The underlying problem with Tim Berners-Lee's web is that it was never built for developers. (This is in stark contrast to Alan Kay's web.)

Tim's web was built for non-coders who would publish on the web directly by dabbling with files containing their journals/articles interspersed with HT-markup-language: It's like 1980s WordPerfect and MS-Word, except they would use "<b></b>" instead of clicking on the B icon, and would save it as an open ".htm" format instead of a proprietary ".doc" format. The invention here is the "<a>" tag, which allows these static journals/articles to be globally interlinked.

And that's it, that's the entire web vision by Tim: his web is a mere global highway of interlinked static-articles. Maybe if you had the money, you can buy an editor like Dreamweaver, Nexus, Publisher, Citydesk(?), etc, which would help you generate all those "<b></b>" tags by clicking on the B icon.

..And we see how his vision didn't work as intended. Indeed, there are mighty red flags right from the start that the world had wanted way more than what Tim's vision offers:

  • Red flag 1: The rapid rise of "smart CGI" (PHP).

  • Red flag 2: The rapid rise of "smart HTML" (Javascript).

These days, we have even more red flags like the rise of Chrome-OS-is-the-browser-is-the-OS (exactly what Alan Kay had intended the browser to be btw) and WASM / browser-extensions.


In contrast to Tim's web, Alan Kay's web on the other hand, is a dynamic web built for programmers: a global highway of interlinked dynamic-programs.
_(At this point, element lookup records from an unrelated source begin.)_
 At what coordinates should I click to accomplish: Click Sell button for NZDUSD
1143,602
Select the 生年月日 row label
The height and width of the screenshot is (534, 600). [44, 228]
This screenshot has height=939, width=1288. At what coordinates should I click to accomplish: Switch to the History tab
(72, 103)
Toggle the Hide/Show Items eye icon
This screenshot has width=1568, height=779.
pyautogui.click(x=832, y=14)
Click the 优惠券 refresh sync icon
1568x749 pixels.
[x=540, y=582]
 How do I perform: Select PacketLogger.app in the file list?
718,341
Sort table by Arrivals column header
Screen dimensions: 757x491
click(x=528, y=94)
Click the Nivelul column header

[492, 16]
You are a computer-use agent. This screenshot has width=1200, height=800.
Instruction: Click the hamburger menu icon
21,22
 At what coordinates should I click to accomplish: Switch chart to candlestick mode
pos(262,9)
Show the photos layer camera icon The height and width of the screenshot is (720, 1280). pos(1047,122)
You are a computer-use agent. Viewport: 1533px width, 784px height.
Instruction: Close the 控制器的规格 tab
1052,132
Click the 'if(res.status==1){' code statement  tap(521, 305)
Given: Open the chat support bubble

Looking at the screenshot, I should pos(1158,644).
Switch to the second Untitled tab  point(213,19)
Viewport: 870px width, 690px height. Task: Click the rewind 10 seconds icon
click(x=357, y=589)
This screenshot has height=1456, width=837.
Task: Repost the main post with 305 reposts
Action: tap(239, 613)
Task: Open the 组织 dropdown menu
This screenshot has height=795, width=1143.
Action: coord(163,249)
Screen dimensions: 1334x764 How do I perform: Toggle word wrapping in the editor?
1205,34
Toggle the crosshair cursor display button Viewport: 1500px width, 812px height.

Non-coders who need a "page" would simply publish one by using a program on the web. (And the program itself was obviously written by programmers, not HTML-dabblers.)

..This is exactly the status-quo of Tim's web in the 2000s, but if we had Alan's web, it will have been done in the 1990s: Instead of the world having "wordpress and friendster" only in the 2000s, we will instead have them right when the web started in the 1990s.

..Similarly, instead of having programs like Steam, Visual Studio, Warcraft, VM Ware on the web in the 2040s, we will instead have them right now in the 2010s. (The multi-decade delay is due to these programs already having been built for the OS-is-not-the-browser, thus reducing the economic incentive for them to be rebuilt on the OS-is-the-browser-is-the-OS.)

So this is what people mean when they say Tim Berners-Lee had killed the True Dynamic Web by pushing his "shabby static web" onto the world. Ever heard of the terms "web 2.0", "web 3.0"? They would have simply been called "The Web" if we had Alan's web instead of Tim's web. But Tim's web needs constant revision because it is so static.

Obviously, all hope is not lost, as the Web can be remodeled however way browser vendors define it to be. But the point is that all these "bleeding edge" stuff that they are "inventing" on the web now are stuff that has already been invented a long time ago. We could already have it all today, not tomorrow.